A state agency proposed Tuesday to settle a decade-long environmental dispute over transporting oil from the Point Arguello project off the Santa Barbara County coastline by allowing three years of shipments by tanker while a pipeline is built.
But Santa Barbara County officials and area environmentalists--who have opposed repeated requests by Chevron Corp. and its partners in the project for permission to ship oil along the coast--criticized the announcement as premature, misleading and without necessary environmental safeguards.
The proposal by the state Resources Agency--a plan backed by Gov. Pete Wilson--would not require Chevron to commit to building a pipeline until 15 months after the tanker shipments had begun, said Linda Krop, an attorney with the Santa Barbara-based Environmental Defense Center.
In addition, she said, the agency announcement incorrectly implied that all the parties to the dispute had agreed in principle to the proposed settlement.
"It's a sellout, and it does not provide any incentive for them to build a pipeline," she said. "This is the result of tremendous pressure brought on the state and local governments by the oil industry."
Andrew H. McLeod, assistant secretary of the resources agency, acknowledged that the parties did not agree with some aspects of the plan, but said it represented "the conclusion of the facilitating process" between all parties to the dispute.
At issue is whether to allow Chevron and its 17 partners in the $2.5-billion project to send heavy crude oil by tanker from Gaviota to Wilmington until a new pipeline is built.
The dispute for years immobilized the massive project. In the past year, Chevron has begun producing about 30,000 to 35,000 barrels a day, sending 20,000 barrels by pipeline to Northern California and 15,000 barrels by pipeline east through Kern County and then south to Los Angeles County refineries.
Santa Barbara County Supervisor Tom Rogers said Tuesday that the county will not oppose shipments by tanker as an interim measure if at least two conditions are met. The county wants Chevron to ship as much oil as possible through existing pipelines before it ships any by tanker. And county officials want Chevron to commit to the new pipeline before it begins tanker shipments.
Richard Harris, assistant general counsel for Chevron, said that the oil company agrees with the proposal overall and intends to pursue it.
But Chevron also has points of disagreement. For instance, the company does not want to have to use the existing pipelines at all.
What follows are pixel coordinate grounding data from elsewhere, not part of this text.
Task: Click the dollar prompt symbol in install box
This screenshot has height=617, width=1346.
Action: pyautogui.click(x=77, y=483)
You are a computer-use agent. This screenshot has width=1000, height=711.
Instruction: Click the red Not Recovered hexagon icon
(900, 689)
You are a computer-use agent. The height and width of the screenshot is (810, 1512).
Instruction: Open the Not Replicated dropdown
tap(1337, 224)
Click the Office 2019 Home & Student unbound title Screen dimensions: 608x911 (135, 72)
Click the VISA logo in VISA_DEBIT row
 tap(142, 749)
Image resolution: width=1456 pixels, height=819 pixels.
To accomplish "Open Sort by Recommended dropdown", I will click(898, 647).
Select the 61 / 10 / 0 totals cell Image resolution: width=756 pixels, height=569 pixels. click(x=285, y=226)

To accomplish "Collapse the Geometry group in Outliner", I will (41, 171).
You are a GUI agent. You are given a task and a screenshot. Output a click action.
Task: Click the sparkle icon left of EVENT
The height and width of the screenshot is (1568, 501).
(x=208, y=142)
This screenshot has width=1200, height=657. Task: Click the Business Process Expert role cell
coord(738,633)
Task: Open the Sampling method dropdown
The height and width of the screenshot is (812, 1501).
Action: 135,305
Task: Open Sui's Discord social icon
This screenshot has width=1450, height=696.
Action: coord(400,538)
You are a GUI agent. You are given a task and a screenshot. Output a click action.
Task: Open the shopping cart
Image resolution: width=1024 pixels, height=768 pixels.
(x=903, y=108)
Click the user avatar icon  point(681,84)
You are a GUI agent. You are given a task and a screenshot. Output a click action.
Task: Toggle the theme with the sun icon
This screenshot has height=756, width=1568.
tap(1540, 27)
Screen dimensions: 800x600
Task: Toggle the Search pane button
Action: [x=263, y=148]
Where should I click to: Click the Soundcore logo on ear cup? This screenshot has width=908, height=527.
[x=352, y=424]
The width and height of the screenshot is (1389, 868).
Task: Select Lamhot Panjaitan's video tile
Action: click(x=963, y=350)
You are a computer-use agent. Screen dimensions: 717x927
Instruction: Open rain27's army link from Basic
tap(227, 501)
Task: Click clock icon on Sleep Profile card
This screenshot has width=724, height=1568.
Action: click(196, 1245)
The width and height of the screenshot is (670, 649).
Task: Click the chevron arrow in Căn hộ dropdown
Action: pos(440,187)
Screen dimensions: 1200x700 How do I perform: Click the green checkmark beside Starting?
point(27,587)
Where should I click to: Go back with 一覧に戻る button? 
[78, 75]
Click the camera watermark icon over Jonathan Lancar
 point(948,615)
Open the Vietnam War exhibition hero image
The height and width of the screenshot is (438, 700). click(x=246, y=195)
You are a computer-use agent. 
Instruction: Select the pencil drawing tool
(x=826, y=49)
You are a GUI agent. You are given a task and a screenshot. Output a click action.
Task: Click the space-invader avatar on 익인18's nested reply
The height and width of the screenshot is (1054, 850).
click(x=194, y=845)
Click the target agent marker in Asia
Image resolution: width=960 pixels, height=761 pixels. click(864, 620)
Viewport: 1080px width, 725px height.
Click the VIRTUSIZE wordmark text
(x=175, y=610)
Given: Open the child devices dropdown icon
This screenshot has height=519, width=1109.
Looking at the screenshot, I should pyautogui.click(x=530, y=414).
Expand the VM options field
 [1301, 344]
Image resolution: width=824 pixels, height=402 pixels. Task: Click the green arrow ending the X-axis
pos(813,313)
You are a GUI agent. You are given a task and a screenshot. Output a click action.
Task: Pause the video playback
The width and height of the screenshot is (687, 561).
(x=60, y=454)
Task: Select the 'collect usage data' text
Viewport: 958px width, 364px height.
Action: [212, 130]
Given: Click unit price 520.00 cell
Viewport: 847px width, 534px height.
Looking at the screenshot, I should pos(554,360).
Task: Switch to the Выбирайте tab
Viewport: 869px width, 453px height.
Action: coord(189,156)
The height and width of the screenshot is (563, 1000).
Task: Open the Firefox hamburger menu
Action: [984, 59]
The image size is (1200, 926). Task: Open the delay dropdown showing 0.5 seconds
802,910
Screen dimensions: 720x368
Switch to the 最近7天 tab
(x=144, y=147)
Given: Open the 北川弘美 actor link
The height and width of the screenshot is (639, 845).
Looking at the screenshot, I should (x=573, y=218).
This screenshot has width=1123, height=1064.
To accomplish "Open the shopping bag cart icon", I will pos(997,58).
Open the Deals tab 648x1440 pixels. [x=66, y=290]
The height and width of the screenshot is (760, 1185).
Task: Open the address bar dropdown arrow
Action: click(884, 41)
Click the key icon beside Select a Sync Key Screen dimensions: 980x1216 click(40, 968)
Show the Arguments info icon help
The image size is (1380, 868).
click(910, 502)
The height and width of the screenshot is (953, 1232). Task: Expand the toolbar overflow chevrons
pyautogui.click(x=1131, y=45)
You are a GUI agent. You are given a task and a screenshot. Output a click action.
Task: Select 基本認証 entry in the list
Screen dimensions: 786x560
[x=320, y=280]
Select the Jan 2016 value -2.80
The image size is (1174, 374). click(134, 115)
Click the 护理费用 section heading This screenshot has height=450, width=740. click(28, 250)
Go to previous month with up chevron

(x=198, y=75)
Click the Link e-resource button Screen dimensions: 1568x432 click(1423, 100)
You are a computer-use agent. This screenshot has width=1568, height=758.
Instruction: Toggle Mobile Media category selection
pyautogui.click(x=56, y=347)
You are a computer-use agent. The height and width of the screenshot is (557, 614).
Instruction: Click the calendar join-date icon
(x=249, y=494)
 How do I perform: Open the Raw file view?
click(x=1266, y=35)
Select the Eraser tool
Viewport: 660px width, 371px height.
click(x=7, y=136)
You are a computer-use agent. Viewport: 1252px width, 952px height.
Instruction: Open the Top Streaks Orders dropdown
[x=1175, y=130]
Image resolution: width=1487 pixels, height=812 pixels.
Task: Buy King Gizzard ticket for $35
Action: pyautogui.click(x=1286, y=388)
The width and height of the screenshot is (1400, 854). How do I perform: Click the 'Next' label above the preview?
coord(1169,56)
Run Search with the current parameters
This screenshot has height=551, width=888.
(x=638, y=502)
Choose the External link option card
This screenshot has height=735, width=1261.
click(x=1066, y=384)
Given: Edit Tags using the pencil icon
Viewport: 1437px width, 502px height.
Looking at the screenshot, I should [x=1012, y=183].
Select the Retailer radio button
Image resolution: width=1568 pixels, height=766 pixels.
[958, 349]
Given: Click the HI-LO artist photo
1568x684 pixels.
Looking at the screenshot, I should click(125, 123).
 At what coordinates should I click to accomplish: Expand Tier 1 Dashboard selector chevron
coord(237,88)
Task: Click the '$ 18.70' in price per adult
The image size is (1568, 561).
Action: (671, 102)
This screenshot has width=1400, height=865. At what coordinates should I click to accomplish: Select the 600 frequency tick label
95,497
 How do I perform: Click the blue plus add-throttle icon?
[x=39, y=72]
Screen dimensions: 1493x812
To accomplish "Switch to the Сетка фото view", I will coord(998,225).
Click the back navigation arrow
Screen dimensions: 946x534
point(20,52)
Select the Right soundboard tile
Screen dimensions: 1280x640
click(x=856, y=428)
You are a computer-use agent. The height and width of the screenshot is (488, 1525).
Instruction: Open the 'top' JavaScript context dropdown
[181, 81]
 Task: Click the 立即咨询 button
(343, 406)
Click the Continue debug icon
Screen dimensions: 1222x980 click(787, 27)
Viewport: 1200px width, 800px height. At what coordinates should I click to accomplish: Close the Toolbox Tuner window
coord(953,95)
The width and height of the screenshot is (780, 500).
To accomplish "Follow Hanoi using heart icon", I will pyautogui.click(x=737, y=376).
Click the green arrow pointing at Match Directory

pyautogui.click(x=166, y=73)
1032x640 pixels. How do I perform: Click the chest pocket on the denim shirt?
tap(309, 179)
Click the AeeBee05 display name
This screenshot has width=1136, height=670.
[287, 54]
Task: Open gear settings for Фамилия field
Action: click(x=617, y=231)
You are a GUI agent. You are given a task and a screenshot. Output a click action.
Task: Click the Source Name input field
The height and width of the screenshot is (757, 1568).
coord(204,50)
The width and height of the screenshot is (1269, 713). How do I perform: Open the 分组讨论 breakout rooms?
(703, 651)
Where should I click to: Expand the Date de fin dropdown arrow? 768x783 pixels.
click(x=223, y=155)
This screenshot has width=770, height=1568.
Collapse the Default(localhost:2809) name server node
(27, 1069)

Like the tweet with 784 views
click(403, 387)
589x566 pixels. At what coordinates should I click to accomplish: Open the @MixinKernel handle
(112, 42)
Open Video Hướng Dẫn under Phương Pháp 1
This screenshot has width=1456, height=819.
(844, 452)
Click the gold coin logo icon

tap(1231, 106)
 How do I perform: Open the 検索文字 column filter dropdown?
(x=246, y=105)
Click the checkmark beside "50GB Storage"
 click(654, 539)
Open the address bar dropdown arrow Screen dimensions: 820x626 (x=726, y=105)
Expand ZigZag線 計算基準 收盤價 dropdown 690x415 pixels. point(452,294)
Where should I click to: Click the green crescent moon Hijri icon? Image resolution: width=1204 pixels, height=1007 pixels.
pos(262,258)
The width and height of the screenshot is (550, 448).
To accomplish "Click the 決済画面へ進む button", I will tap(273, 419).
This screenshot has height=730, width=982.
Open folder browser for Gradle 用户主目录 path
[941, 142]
The oil now sent through Kern County has to be mixed with thinner oil for shipping, resulting in a product that is difficult to sell, Harris said.
Chevron also is opposed to the "milestones" in the plan, which set, among other things, the 15-month time frame by which Chevron must commit to building a new pipeline or discontinue tanker shipments.
The Resource Agency's proposal came after three months of negotiations between the oil company, the county, environmentalists and the California Coastal Commission, with the Resources Agency staff acting as facilitators.
Santa Barbara County, fearing an increased risk of oil spills and greater air pollution from tanker shipments, denied Chevron's proposal last year to ship oil by tanker until a pipeline could be built. Chevron appealed the decision to the Coastal Commission, which upheld the county's position. Chevron subsequently sued the commission and the county.
Under a provision of the state proposal, the Coastal Commission could reclaim jurisdiction from the courts and make the final decision on tanker shipments. County officials, however, prefer that Chevron bring its request back to the Board of Supervisors, Rogers said.
The county has scheduled a public hearing on the issue Monday. The Coastal Commission will discuss the matter in a closed session April 8.